Dataset rows
----
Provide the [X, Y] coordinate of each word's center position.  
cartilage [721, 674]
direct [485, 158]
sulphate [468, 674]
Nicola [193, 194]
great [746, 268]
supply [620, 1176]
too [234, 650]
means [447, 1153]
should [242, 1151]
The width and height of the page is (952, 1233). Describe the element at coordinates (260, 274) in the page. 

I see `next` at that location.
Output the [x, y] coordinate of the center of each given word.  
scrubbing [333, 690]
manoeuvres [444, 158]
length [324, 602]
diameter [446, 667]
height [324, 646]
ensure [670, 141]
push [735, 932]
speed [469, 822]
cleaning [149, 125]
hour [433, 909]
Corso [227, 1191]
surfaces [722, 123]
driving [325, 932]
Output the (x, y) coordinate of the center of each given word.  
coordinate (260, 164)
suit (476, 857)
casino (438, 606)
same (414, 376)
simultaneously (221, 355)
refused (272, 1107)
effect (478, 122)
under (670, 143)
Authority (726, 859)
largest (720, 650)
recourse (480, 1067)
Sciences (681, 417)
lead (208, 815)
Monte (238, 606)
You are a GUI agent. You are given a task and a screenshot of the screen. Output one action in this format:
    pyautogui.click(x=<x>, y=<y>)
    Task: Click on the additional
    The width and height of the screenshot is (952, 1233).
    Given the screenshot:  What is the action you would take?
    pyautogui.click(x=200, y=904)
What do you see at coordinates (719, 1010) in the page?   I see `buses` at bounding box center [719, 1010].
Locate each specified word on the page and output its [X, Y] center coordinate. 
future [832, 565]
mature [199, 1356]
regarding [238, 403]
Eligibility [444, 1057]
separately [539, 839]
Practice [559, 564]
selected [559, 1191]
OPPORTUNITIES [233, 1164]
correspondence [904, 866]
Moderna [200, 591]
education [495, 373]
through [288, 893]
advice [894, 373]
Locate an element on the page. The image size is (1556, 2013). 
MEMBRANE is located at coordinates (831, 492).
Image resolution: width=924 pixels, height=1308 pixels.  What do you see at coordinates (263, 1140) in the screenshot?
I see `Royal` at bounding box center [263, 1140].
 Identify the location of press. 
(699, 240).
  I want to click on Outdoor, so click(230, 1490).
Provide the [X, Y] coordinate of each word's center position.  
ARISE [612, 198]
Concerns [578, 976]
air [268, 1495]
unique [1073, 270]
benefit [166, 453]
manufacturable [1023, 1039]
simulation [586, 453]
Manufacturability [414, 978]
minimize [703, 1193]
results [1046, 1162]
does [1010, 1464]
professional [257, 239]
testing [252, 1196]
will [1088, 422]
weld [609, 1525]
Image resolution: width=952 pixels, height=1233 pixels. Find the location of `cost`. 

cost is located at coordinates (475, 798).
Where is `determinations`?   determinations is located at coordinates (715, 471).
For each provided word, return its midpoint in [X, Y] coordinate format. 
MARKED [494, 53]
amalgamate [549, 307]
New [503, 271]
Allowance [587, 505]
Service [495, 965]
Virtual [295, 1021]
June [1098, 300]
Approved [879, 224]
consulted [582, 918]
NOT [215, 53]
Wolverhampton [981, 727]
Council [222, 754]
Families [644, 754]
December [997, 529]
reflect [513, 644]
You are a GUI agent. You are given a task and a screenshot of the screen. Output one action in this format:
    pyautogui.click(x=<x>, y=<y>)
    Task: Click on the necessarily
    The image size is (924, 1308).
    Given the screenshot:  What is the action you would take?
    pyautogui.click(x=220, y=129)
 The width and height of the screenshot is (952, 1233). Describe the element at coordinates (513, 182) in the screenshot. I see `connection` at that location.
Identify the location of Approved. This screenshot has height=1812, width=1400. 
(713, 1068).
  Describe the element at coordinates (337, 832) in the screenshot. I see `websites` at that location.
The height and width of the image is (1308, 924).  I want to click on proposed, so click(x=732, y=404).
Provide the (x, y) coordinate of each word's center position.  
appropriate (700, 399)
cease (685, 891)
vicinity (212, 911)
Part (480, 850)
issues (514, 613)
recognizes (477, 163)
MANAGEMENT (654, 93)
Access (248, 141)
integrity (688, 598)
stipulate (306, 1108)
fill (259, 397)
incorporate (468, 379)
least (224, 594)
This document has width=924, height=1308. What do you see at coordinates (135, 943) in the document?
----
Aim
Copy out every one of the rows above, substituting "midpoint" wherever "center position" occurs and keeping the rest the same.

Solution
Provide the [X, Y] coordinate of each word's midpoint.  
cartilage [721, 674]
direct [485, 158]
sulphate [468, 674]
Nicola [193, 194]
great [746, 268]
supply [620, 1176]
too [234, 650]
means [447, 1153]
should [242, 1151]
The width and height of the page is (952, 1233). Describe the element at coordinates (260, 274) in the page. 

I see `next` at that location.
Output the [x, y] coordinate of the center of each given word.  
scrubbing [333, 690]
manoeuvres [444, 158]
length [324, 602]
diameter [446, 667]
height [324, 646]
ensure [670, 141]
push [735, 932]
speed [469, 822]
cleaning [149, 125]
hour [433, 909]
Corso [227, 1191]
surfaces [722, 123]
driving [325, 932]
Output the (x, y) coordinate of the center of each given word.  
coordinate (260, 164)
suit (476, 857)
casino (438, 606)
same (414, 376)
simultaneously (221, 355)
refused (272, 1107)
effect (478, 122)
under (670, 143)
Authority (726, 859)
largest (720, 650)
recourse (480, 1067)
Sciences (681, 417)
lead (208, 815)
Monte (238, 606)
You are a GUI agent. You are given a task and a screenshot of the screen. Output one action in this format:
    pyautogui.click(x=<x>, y=<y>)
    Task: Click on the additional
    The width and height of the screenshot is (952, 1233).
    Given the screenshot:  What is the action you would take?
    pyautogui.click(x=200, y=904)
What do you see at coordinates (719, 1010) in the page?   I see `buses` at bounding box center [719, 1010].
Locate each specified word on the page and output its [X, Y] center coordinate. 
future [832, 565]
mature [199, 1356]
regarding [238, 403]
Eligibility [444, 1057]
separately [539, 839]
Practice [559, 564]
selected [559, 1191]
OPPORTUNITIES [233, 1164]
correspondence [904, 866]
Moderna [200, 591]
education [495, 373]
through [288, 893]
advice [894, 373]
Locate an element on the page. The image size is (1556, 2013). 
MEMBRANE is located at coordinates (831, 492).
Image resolution: width=924 pixels, height=1308 pixels.  What do you see at coordinates (263, 1140) in the screenshot?
I see `Royal` at bounding box center [263, 1140].
 Identify the location of press. 
(699, 240).
  I want to click on Outdoor, so click(230, 1490).
Provide the [X, Y] coordinate of each word's midpoint.  
ARISE [612, 198]
Concerns [578, 976]
air [268, 1495]
unique [1073, 270]
benefit [166, 453]
manufacturable [1023, 1039]
simulation [586, 453]
Manufacturability [414, 978]
minimize [703, 1193]
results [1046, 1162]
does [1010, 1464]
professional [257, 239]
testing [252, 1196]
will [1088, 422]
weld [609, 1525]
Image resolution: width=952 pixels, height=1233 pixels. Find the location of `cost`. 

cost is located at coordinates (475, 798).
Where is `determinations`?   determinations is located at coordinates (715, 471).
For each provided word, return its midpoint in [X, Y] coordinate format. 
MARKED [494, 53]
amalgamate [549, 307]
New [503, 271]
Allowance [587, 505]
Service [495, 965]
Virtual [295, 1021]
June [1098, 300]
Approved [879, 224]
consulted [582, 918]
NOT [215, 53]
Wolverhampton [981, 727]
Council [222, 754]
Families [644, 754]
December [997, 529]
reflect [513, 644]
You are a GUI agent. You are given a task and a screenshot of the screen. Output one action in this format:
    pyautogui.click(x=<x>, y=<y>)
    Task: Click on the necessarily
    The image size is (924, 1308).
    Given the screenshot:  What is the action you would take?
    pyautogui.click(x=220, y=129)
 The width and height of the screenshot is (952, 1233). Describe the element at coordinates (513, 182) in the screenshot. I see `connection` at that location.
Identify the location of Approved. This screenshot has height=1812, width=1400. 
(713, 1068).
  Describe the element at coordinates (337, 832) in the screenshot. I see `websites` at that location.
The height and width of the image is (1308, 924).  I want to click on proposed, so click(x=732, y=404).
Provide the (x, y) coordinate of each word's midpoint.  
appropriate (700, 399)
cease (685, 891)
vicinity (212, 911)
Part (480, 850)
issues (514, 613)
recognizes (477, 163)
MANAGEMENT (654, 93)
Access (248, 141)
integrity (688, 598)
stipulate (306, 1108)
fill (259, 397)
incorporate (468, 379)
least (224, 594)
This document has width=924, height=1308. What do you see at coordinates (135, 943) in the document?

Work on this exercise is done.